Dziś nasze małe urodzinowe wariactwo wygląda trochę inaczej.
  • Pierwszym i najważniejszym elementem każdych urodzin jest tort! Tort zawsze przygotowuje mama Aga, jest to góra polędwiczek z kurczaka posypana smakołykami: suszonym kurczakiem, pastą mleczną dla kotów albo smakowymi "cukierkami" dla kotów.
  • Drugim elementem jest świeczka - bardzo rzadko zapalana.
  • Trzecim elementem jest czapeczka urodzinowa. Niestety nie wygląda to jak urodziny z obrazka, bo żaden z naszych kotów nie chce jej mieć na głowie, ale często jest podgryzana i przewracana w ramach zabawy.


W momencie urodzinowej uczty chłopaki wskakują na nasz stół w dużym pokoju, Pan Solenizant ma robione pamiątkowe zdjęcie. Następnie wszyscy zajadą z eleganckich talerzyków - tutaj jest kawałek naszej zabawy i atrakcji związanej z urodzinami naszego Stada. Do tego obsłużenie każdego w kawałek "tortu" jest nie lada wyzwaniem, bo każdy chce jeść TU i TERAZ! :) 



Możecie uznać to za przesadę i wariactwo, ale taki urodzinowy - koci dzień zawsze przebiega w przemiłej atmosferze zarówno dla nas jak i dla stada.
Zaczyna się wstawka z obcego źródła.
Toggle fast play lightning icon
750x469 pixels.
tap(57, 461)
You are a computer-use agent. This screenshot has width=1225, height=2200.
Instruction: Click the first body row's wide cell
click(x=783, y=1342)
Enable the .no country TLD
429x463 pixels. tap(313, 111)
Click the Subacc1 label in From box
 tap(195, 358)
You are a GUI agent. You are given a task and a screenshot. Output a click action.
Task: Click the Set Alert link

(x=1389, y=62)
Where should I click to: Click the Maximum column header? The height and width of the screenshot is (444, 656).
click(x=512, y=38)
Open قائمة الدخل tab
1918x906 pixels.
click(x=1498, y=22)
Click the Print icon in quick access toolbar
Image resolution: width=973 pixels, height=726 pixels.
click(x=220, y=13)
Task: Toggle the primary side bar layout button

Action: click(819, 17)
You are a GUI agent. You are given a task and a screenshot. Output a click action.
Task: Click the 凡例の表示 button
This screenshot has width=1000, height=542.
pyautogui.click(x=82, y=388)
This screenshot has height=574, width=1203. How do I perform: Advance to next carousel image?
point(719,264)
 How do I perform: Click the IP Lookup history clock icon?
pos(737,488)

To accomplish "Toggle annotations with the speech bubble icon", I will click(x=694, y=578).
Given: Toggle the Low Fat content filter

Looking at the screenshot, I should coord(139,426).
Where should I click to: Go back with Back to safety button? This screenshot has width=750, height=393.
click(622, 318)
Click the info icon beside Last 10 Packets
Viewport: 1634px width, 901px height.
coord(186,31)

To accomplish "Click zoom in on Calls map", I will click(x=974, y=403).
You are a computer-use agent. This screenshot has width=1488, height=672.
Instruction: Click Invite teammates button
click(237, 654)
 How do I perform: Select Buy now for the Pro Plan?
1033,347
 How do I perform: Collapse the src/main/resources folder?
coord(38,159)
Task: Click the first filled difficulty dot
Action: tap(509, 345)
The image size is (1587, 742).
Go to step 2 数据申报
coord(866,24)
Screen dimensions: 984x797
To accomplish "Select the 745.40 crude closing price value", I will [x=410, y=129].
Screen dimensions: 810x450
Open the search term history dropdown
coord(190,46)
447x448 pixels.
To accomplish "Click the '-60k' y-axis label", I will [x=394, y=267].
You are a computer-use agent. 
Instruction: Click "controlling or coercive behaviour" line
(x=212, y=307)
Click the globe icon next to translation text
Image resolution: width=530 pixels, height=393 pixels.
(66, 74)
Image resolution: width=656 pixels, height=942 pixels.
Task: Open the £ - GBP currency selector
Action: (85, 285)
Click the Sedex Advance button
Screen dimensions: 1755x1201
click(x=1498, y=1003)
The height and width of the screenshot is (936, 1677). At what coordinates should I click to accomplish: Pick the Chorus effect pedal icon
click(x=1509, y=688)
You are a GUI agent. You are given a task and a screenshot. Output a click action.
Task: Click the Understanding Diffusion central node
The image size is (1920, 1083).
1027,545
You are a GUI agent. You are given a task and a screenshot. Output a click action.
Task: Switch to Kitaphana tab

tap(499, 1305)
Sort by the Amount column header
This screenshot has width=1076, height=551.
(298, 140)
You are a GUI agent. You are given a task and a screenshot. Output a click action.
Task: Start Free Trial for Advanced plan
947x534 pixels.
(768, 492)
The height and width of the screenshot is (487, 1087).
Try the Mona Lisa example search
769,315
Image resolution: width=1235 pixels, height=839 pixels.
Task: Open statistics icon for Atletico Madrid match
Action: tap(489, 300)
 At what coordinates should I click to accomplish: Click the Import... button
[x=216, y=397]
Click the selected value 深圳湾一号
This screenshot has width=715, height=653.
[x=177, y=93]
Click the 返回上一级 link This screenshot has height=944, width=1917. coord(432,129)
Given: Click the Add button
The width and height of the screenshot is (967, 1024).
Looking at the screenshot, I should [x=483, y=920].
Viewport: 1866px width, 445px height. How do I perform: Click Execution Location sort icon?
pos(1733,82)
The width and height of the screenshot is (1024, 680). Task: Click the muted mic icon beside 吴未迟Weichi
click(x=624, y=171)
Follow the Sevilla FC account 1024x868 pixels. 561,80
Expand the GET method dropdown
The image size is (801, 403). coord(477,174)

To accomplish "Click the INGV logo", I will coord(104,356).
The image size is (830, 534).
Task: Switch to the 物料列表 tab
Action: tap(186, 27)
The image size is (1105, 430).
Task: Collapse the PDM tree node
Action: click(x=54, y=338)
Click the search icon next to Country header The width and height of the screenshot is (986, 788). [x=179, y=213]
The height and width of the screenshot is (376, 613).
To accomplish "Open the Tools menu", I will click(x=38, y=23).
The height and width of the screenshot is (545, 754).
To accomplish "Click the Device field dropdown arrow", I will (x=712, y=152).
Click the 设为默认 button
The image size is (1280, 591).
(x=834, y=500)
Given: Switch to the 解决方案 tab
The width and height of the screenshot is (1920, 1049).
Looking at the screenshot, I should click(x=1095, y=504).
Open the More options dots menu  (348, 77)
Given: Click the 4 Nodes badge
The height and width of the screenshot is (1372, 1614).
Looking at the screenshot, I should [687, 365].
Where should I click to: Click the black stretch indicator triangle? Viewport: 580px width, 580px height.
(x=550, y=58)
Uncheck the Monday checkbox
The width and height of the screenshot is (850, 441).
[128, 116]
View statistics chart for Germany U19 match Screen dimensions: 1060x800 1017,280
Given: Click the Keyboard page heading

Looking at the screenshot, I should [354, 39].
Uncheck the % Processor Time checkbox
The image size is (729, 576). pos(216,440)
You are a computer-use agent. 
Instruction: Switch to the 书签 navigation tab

Doszło już do tego, że kiedy stawiamy talerzyki na stole one same wiedzą o co chodzi i też mają z tego frajdę.
Może więc warto zajrzeć do książeczki zdrowia naszego zwierzaka, lub przypomnieć sobie od kiedy go mamy i też zacząć świętować jego kolejne urodziny/rocznice mniej lub bardziej hucznie ale chociaż ulubionym jedzeniem czy przysmakiem na obiad :)

Buziaki,
~ Sonja


środa, 25 maja 2016

Początek

Tak naprawdę pierwszym kotem w naszej rodzinie był TOSIU - przepiękny srebrzysty pers.
Trafił do nas w 1999 roku, Sonja miała 5 lat a my zastanawialiśmy się nad zwierzakiem - pies czy kot ?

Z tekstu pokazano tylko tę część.